Methods and instruments of study include the history of
symbolic forms in a culture, semiotic and semantic
analysis, philosophies of the symbolic, ritual studies,
cultural criticism and social criticism. All focus on
image and symbol, and on the process of symbolization.
Studies of communication and its forms, the relation
between ideological regimes and the arts, and studies on
religious symbolism in both its official and its popular
forms must also be taken into account.
In brief, in order to negotiate the changes deep within
us and the complex interactions between the cultures in
these newly global times, we need to bring to bear all
available scholarly means to understand the role of the
symbolic in the development, transformation and
interchange of cultures. This will be the goal of the
present investigation.
Response
For
this a seminar is projected with the following
characteristics.
- Size:
restricted to under 20 scholars, in order to facilitate
intensive interchange around a single table;
- Inter-disciplinary:
in order to draw upon the contemporary capabilities of
the various humanities and sciences and to penetrate
deeply into the philosophical roots and religious
meaning of cultures;
- Inter-cultural: to
benefit from the experiences and commitments of the
various cultural communities from all parts of the
world, to discover their particular problems in our day,
and especially to envisage new and creative responses;
- Focused: a
single integrating theme, in order to encourage a
convergence of insights;
- Duration:
10 weeks, in order to allow the issues to mature, the
participants to establish a growing degree of mutual
comprehension, and new insight to emerge;
- Intensive:
analyzing in detail the papers planned in common and
written by each of the participants during the seminar;
and
- Publication:
the resulting volumes, consisting of chapters written by
the individual seminar participants, intensively
discussed in the seminar and then redrafted, will
reflect concretely the work of the seminar and share it
with those working in the various cultural communities
in facing the problems of contemporary life.
Organization
- Sponsor:
The Council for Research in Values and Philosophy (RVP),
and The Center for the Study of Culture and Values
(CSCV) of the Catholic University of America (CUA).
- Participants
in each seminar: 10 philosophers from the various
continents, with additional professors from various
disciplines in the universities and institutes of the
Washington area. The visiting scholars from other
countries will be welcome to join in seminars and
courses at CUA, where they will be designated Visiting
Research Professors. They will have the use of the
research facilities of the Library of Congress and of
the universities and institutes of the Washington area.
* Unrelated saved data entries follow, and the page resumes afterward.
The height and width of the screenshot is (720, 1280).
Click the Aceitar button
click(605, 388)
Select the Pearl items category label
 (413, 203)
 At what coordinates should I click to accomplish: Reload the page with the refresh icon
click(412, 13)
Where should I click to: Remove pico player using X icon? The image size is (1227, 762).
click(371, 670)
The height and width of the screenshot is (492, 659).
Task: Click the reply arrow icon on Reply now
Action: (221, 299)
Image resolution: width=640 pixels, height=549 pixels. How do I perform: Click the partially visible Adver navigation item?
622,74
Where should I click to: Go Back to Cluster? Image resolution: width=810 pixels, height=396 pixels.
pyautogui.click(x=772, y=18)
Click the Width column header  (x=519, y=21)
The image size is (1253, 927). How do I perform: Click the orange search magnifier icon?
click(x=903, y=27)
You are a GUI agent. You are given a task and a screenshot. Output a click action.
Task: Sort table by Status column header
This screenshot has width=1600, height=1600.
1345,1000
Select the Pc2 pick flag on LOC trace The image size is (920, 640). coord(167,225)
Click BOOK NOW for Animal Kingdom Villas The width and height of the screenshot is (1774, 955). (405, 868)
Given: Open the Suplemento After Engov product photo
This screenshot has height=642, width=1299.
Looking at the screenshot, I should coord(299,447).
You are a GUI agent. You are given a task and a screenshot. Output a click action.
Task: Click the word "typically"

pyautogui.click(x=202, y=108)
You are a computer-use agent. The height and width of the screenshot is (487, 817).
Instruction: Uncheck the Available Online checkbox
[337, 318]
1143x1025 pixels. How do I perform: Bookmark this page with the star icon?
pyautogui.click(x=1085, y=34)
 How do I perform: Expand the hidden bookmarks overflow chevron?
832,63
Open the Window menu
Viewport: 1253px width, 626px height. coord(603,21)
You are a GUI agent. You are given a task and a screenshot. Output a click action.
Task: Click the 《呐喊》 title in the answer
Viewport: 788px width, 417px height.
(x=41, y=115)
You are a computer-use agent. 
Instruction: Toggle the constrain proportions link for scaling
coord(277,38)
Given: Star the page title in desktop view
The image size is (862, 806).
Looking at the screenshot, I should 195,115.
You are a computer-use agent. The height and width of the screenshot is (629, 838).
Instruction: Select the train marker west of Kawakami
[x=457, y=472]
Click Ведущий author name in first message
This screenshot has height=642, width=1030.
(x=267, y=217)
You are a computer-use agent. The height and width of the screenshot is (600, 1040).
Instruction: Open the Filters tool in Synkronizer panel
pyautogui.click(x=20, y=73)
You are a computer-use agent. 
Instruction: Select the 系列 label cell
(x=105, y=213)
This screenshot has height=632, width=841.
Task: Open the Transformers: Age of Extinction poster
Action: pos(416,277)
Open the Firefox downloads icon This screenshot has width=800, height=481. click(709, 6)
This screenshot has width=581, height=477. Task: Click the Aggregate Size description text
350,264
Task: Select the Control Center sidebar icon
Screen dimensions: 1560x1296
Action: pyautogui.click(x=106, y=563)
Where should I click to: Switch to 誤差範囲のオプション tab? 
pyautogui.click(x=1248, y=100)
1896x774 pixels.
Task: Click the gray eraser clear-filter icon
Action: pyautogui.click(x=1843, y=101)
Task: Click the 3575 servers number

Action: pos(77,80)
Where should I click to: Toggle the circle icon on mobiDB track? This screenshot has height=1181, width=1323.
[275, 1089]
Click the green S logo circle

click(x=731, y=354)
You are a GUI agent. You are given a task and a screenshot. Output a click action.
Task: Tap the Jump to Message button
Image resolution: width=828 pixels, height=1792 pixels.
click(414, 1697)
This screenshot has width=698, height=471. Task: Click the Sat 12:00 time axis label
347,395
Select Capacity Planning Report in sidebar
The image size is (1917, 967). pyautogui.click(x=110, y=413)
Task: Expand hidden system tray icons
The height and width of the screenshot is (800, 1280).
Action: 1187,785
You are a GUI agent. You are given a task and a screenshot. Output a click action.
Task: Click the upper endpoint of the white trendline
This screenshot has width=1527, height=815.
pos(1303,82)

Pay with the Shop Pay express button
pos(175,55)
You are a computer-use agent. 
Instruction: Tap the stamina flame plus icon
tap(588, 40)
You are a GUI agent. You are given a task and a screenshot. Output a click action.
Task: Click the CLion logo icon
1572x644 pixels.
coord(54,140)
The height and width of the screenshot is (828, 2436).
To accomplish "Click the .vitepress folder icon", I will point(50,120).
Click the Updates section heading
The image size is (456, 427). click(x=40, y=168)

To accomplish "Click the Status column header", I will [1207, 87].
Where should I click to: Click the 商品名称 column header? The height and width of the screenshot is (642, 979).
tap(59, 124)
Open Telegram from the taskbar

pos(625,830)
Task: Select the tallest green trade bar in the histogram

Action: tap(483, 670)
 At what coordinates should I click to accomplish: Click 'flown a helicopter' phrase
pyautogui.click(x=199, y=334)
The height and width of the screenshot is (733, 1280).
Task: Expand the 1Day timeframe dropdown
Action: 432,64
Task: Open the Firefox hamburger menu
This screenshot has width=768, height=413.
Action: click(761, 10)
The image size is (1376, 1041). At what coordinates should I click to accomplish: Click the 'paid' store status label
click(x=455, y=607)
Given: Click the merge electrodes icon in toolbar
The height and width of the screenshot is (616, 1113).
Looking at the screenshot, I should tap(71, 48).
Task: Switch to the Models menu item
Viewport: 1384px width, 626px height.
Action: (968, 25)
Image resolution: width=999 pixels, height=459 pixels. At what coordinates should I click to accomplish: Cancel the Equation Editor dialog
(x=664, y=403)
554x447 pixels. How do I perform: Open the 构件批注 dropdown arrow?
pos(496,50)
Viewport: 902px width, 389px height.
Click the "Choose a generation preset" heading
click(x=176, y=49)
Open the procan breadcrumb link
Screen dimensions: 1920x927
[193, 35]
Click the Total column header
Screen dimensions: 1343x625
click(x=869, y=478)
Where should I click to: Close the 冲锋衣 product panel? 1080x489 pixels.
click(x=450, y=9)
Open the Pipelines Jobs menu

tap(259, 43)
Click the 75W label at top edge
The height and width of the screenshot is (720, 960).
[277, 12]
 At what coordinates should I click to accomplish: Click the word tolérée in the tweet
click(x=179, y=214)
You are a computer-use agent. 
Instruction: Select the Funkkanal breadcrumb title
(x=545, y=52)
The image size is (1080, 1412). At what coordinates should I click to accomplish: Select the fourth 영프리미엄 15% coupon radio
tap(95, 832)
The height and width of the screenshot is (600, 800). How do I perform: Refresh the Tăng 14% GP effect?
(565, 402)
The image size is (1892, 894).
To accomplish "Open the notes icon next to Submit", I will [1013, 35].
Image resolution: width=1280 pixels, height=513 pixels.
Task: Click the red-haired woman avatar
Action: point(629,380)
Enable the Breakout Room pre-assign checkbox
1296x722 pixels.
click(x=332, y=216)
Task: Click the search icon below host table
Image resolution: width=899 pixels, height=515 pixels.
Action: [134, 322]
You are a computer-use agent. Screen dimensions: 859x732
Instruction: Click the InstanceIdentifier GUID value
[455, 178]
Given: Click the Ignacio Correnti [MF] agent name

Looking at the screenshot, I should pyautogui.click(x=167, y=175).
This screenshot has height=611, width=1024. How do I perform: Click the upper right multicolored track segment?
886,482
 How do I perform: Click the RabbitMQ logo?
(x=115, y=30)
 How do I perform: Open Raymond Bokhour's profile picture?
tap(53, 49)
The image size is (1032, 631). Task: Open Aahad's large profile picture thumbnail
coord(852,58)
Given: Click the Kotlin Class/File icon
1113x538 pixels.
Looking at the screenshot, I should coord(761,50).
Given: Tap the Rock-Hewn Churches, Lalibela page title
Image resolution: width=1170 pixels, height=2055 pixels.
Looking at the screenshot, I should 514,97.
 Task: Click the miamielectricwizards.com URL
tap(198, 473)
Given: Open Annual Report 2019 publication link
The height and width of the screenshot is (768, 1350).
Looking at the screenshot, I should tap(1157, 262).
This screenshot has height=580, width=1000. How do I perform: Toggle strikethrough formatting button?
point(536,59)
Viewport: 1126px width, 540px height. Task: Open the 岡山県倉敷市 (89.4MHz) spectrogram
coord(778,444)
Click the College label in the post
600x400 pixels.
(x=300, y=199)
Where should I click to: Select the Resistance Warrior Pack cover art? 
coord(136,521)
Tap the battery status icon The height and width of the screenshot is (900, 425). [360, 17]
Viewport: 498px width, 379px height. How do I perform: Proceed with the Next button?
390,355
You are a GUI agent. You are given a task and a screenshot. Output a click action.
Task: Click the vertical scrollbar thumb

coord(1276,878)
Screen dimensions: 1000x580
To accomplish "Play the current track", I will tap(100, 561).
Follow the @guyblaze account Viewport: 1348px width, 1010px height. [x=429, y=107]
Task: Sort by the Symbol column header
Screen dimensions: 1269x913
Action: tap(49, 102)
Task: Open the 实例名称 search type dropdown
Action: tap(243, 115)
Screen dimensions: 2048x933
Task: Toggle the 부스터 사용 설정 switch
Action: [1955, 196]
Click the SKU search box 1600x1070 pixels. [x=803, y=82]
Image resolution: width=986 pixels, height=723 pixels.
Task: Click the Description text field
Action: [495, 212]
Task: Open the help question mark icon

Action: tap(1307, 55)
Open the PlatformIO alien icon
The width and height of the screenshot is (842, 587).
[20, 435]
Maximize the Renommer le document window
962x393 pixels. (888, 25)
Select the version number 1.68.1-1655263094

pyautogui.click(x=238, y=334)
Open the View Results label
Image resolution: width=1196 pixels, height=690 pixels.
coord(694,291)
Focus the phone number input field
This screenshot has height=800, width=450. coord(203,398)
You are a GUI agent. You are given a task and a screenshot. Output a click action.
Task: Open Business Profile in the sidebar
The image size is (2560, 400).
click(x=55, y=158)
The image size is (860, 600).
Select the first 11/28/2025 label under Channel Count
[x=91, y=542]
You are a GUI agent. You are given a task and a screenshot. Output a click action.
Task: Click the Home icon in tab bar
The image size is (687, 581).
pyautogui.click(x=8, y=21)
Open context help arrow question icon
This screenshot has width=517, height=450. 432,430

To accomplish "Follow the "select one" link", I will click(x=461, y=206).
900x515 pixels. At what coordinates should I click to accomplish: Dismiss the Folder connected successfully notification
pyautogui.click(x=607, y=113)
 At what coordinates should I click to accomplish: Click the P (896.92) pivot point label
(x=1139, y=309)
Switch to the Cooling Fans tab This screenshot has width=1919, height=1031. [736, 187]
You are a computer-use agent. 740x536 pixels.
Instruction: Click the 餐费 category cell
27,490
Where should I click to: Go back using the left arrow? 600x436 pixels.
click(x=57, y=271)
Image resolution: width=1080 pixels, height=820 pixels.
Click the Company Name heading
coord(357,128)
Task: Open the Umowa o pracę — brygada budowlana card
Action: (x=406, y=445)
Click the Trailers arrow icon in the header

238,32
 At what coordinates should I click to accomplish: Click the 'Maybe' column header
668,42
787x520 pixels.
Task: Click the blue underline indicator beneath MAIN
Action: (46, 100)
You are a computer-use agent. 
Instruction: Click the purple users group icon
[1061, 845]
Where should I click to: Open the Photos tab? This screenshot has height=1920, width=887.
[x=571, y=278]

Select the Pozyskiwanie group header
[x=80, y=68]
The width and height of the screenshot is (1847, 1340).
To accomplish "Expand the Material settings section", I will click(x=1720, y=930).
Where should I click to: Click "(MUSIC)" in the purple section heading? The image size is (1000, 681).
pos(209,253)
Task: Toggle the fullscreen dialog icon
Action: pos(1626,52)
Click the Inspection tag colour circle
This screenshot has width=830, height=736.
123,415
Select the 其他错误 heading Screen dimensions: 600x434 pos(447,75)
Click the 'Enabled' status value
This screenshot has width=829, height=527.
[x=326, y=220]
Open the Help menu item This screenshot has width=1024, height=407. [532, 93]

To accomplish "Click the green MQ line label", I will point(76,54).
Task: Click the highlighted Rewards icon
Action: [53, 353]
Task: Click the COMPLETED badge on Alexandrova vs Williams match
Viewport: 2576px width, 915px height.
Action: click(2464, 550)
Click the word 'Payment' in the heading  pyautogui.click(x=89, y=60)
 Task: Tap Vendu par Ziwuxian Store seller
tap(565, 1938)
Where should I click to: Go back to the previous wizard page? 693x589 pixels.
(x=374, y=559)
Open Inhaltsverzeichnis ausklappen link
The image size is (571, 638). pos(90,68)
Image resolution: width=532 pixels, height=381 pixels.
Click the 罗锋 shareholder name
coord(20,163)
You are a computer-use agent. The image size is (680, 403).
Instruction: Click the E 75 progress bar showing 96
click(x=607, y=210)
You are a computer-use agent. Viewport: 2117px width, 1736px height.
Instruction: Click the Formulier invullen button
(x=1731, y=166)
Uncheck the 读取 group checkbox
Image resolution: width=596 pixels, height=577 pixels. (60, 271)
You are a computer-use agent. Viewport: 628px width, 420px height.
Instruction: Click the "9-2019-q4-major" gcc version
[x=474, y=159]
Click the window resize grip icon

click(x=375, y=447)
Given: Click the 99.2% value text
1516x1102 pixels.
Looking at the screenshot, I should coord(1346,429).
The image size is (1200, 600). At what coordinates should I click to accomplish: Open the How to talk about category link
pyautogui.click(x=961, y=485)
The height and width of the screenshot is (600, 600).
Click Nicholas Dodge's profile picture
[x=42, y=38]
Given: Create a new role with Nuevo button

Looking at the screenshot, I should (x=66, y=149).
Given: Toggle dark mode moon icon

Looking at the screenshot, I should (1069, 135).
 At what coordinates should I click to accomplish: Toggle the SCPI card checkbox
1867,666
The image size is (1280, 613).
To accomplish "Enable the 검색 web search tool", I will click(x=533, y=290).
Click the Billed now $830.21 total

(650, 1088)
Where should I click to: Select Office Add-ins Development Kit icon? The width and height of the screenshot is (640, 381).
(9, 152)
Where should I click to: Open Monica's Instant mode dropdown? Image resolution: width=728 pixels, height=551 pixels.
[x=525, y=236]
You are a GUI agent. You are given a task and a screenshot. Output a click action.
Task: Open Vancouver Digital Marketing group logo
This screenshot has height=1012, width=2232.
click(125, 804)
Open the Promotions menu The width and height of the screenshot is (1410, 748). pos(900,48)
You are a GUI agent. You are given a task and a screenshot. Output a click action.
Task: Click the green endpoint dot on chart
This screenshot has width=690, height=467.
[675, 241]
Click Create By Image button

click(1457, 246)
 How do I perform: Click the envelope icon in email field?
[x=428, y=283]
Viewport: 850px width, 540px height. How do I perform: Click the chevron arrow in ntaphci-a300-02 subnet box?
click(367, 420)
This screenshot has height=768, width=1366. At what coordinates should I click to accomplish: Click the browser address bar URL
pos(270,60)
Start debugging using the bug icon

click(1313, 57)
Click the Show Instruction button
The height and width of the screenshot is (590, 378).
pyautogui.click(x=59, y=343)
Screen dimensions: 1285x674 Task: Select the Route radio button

Thus, the period of the seminar should constitute
effectively a hard working mini-sabbatical.
- Schedule:
The seminar will meet on Tuesdays 9.00 a.m. - 12.00 noon
for discussion by the visiting scholars of key
contemporary texts related to the evolution of the theme
of the seminar; and on Thursdays, 3:00-5:00 p.m. for
presentation by the participants of the drafts of their
chapters as a basis for intensive critical and
exploratory discussion by the group.
- Costs:
Successful applicants will be granted an RVP Research
Fellowship which covers all fees for the seminar itself
including simple room and board, but not travel and
health insurance.
- How
to apply: By a letter of application before March
30, together with a curriculum vitae and bibliography,
providing details of the importance of the seminar to
the applicants overall work and the achievement of his
or her specific goals.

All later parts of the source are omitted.